- Objectif A:
D'après le texte sur les vins naturels, combien de vignerons scandaient « Vive le vin naturel !!! » à Montpellier en 1907 ?
- Objectif B:
Reprenez le texte sur les vins naturels à partir de la phrase qui le termine.
___ Texte affiché ___
Dans le monde du vin, parler des vins naturels, c’est un peu comme lâcher un :
« Et vous pour qui vous votez ? » dans un repas entre amis.
À ce moment précis, il y a deux solutions :
- Soit, tout le monde répond la même chose et mange son sanglier avec un air satisfait.
- Soit, le sanglier profite de la bagarre pour se faire la malle et chacun mange son dessert en faisant des petits ronds avec sa cuillère…
Pour éviter la deuxième hypothèse, mieux vaut respirer un grand coup et laisser ses préjugés de côté…. Exactement ce qu’il faut pour aborder le sujet du jour.
Donc les pro-vins natures, rangez vos fourches et allez vous laver sous les bras.
Quant aux anti-natures, buvez un verre de sulfites, vous irez désherber votre jardin plus tard !
Histoire et air du temps
Le mouvement du vin naturel prend racine au début XXe siècle. À ce moment-là, de grandes manifestations de vignerons éclatèrent pour protester contre l’industrialisation et la standardisation des vins. En 1907 à Montpellier, C’est 600 000 vignerons qui scandent « Vive le vin naturel !!! ». Les pratiques industrielles scandalisaient déjà bon nombre de producteurs. C’est à la suite de ces manifestations que le mouillage (ajout d’eau) et l’abus de sucrage furent interdits.
___ Lignes de données ___
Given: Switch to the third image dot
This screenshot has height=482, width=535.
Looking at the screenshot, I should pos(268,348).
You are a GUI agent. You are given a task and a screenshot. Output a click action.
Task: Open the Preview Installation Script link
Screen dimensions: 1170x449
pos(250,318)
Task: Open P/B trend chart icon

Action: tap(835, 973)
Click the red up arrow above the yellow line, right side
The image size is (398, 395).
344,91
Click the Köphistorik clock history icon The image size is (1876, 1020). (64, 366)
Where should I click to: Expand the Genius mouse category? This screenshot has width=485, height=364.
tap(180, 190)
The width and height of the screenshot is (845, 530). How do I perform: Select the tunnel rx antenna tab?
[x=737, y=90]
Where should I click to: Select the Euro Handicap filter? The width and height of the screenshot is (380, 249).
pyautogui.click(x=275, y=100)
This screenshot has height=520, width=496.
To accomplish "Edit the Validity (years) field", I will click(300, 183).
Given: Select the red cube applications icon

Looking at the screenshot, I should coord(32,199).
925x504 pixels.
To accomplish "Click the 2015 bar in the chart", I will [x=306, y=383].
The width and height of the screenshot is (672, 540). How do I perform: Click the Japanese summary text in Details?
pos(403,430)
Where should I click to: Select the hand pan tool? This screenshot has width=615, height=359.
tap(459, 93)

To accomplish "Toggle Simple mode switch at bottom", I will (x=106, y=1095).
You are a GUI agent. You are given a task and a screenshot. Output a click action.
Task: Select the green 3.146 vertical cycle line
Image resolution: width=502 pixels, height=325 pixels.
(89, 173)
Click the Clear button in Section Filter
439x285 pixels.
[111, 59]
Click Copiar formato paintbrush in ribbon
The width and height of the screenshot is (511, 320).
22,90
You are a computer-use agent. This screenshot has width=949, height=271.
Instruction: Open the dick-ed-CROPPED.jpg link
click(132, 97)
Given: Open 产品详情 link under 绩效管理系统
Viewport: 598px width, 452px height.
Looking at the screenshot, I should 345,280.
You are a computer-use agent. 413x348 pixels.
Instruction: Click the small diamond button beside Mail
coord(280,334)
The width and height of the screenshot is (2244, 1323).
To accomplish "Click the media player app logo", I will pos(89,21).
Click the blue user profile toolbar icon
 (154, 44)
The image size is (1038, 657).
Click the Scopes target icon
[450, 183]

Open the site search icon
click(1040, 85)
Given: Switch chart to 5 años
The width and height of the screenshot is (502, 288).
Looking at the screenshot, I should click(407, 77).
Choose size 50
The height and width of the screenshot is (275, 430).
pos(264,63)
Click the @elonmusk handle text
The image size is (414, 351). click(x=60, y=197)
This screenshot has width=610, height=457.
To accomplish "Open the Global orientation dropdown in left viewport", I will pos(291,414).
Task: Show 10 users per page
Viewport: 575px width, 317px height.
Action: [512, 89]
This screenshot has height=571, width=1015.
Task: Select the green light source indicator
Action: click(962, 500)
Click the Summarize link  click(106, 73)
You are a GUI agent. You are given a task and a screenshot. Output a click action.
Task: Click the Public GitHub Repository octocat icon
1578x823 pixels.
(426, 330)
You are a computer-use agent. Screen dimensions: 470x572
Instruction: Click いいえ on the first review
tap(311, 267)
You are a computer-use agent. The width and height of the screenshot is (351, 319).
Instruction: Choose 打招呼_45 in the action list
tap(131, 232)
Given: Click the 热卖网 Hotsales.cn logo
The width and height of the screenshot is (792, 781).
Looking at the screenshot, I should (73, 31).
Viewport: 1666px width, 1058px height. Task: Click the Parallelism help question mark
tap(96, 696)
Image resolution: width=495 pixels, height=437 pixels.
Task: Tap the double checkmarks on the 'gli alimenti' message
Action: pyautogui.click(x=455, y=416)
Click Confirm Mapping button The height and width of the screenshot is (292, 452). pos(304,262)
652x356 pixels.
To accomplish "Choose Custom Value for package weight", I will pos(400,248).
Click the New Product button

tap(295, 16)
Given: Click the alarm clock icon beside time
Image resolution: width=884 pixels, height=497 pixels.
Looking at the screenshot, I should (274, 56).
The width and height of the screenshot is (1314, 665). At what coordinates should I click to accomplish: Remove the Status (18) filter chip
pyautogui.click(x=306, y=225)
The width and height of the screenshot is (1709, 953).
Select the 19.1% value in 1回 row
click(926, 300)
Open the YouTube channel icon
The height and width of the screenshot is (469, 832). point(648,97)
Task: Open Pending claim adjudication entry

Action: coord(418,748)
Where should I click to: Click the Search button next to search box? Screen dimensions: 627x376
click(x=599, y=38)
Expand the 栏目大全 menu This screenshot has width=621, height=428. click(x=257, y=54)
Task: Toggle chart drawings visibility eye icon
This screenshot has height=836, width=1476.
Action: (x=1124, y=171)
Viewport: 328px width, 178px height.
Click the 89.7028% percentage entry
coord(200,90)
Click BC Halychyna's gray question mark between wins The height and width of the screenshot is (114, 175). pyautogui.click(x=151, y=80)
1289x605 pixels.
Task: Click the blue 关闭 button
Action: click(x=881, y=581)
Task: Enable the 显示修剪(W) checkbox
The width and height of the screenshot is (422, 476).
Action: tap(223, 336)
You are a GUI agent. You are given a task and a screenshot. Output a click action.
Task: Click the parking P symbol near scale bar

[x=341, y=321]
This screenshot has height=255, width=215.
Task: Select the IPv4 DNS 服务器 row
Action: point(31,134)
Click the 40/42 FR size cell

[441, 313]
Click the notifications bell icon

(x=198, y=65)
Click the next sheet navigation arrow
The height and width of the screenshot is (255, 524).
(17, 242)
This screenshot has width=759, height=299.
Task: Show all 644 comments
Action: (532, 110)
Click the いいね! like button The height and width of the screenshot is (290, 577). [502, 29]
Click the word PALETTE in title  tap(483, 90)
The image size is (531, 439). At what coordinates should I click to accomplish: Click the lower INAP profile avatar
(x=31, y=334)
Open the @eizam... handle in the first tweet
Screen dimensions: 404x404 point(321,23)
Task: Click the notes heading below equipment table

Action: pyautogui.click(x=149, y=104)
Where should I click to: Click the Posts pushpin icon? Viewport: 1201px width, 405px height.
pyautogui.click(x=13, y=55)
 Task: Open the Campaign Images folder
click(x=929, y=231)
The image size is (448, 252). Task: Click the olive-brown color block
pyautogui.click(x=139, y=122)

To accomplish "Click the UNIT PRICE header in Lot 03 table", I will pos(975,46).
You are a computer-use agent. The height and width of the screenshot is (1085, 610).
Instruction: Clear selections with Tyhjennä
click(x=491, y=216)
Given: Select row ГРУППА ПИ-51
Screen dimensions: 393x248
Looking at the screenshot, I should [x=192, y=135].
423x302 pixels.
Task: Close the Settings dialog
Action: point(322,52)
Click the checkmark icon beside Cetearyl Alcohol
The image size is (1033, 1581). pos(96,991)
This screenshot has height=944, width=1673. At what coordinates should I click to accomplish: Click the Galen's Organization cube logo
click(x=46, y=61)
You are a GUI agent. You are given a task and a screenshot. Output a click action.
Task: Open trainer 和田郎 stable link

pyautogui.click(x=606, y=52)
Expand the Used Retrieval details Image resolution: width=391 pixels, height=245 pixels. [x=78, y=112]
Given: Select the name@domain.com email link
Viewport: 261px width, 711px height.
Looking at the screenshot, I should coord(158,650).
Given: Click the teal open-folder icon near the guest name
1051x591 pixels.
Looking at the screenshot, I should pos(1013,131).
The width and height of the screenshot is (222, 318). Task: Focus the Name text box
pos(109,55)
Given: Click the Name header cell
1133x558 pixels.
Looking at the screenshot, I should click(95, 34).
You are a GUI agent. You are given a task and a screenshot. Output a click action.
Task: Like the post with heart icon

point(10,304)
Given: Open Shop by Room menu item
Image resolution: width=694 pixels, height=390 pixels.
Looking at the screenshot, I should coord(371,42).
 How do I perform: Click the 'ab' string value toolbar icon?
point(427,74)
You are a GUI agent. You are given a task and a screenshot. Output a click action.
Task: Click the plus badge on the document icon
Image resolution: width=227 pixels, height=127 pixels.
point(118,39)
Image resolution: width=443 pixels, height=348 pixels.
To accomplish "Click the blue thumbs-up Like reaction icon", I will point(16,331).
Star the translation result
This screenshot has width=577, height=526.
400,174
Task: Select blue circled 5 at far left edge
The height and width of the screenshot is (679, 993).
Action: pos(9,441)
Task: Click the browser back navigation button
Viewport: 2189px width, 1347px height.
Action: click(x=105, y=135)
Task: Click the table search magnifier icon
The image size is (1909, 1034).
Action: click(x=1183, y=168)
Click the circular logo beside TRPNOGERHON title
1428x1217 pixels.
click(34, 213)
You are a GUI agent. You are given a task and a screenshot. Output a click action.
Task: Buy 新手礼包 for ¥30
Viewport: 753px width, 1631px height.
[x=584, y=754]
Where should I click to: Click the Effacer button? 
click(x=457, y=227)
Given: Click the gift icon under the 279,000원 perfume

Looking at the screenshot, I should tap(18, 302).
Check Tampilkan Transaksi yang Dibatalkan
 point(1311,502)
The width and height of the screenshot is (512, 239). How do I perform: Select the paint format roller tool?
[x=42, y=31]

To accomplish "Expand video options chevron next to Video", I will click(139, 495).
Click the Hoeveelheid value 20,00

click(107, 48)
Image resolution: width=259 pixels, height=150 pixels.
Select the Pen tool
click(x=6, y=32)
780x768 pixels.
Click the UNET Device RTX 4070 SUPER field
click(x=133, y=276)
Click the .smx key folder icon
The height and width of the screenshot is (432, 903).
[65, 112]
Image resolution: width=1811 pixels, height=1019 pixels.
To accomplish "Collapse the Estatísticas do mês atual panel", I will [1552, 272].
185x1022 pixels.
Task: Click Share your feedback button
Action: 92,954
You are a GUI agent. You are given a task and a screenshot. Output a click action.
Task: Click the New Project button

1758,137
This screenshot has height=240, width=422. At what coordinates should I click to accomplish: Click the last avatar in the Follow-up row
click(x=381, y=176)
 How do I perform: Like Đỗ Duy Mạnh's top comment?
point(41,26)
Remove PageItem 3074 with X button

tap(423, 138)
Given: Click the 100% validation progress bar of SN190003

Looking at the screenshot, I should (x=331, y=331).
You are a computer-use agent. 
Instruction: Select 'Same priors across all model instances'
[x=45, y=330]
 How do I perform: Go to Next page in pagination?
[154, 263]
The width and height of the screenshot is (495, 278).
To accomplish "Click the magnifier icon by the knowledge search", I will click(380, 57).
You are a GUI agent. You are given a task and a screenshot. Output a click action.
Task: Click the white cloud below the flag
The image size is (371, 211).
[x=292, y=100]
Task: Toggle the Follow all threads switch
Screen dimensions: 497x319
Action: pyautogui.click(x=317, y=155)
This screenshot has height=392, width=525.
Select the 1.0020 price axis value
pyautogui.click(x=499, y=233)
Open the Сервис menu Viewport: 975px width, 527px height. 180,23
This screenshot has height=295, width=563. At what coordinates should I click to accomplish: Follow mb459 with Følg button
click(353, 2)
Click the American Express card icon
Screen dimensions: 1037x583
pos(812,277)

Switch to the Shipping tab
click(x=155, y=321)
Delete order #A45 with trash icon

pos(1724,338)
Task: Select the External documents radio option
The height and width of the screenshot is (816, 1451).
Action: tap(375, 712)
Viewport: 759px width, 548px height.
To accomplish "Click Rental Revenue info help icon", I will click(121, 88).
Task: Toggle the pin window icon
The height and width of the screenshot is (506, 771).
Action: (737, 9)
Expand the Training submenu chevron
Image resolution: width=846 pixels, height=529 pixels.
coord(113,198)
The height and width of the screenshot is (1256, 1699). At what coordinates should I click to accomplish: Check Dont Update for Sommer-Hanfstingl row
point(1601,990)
___
- Réponse rédigée A:
600 000 vignerons.

- Réponse rédigée B:
C’est dans les années 80 que ce mouvement rencontre son public. L’envie d’un « retour à la nature » met en lumière et donne du corps au concept de vin naturel.
Rebels au Naturel
Déjà, le label « vin naturel » n’existe pas ou du moins, il n’a pas de valeur juridique. C’est une association, l’AVN (association des vins naturels) auprès de laquelle les vignerons adhèrent et s’engagent à respecter un cahier des charges. Parmi les règles établies, le vin naturel est un vin dont les raisins sont issus de l’agriculture bio ou bio dynamique et auquel aucun intrant n’est ajouté lors de la vinification, excepté un maximum autorisé de 30 mg de soufre pour les rouges et 40 pour les blancs (max 200 mg pour le conventionnel et 100 mg pour le bio). Beaucoup de ces vignerons n’en mettent pas du tout.
Les levures utilisées pour transformer le jus de raisin en vin sont indigènes, c’est-à-dire qu’elles sont issues de la cave de vinification, elles agissent naturellement, mais plus lentement.
Autre technique permise pour la vinification : la macération carbonique.
La technique consiste à mettre les raisins entiers (ni éraflés, ni foulés) dans une cuve en anaérobie (sans dioxygène) et saturée en Co2. Les raisins sont donc dans un endroit hermétique et qui permet une fermentation relativement intense. Cela donne par la suite des vins qui ont une structure souple et qui dégagent des arômes de fruits frais, croquants.
Par contre, cette technique demande une certaine rigueur pour éviter toute déviance (piqûre acétique ou malique) et une vendange manuelle. Elle permettait cependant d’éviter l’utilisation de soufre…
Tout le travail de ces vignerons sera d’anticiper, de prévenir par un savoir-faire viticole, tous les impondérables.
Être "vigneron nature", c’est pour eux, se mettre en retrait et laisser le vivant s’exprimer, écouter ce qu’il a à dire, être le moins interventionniste possible sur leur terre et dans leur cave. C’est revenir au métier de paysan avec ce que cela implique comme souci de l’écologie, de la biodiversité, de composer avec la nature, et même si nature veut dire bactéries.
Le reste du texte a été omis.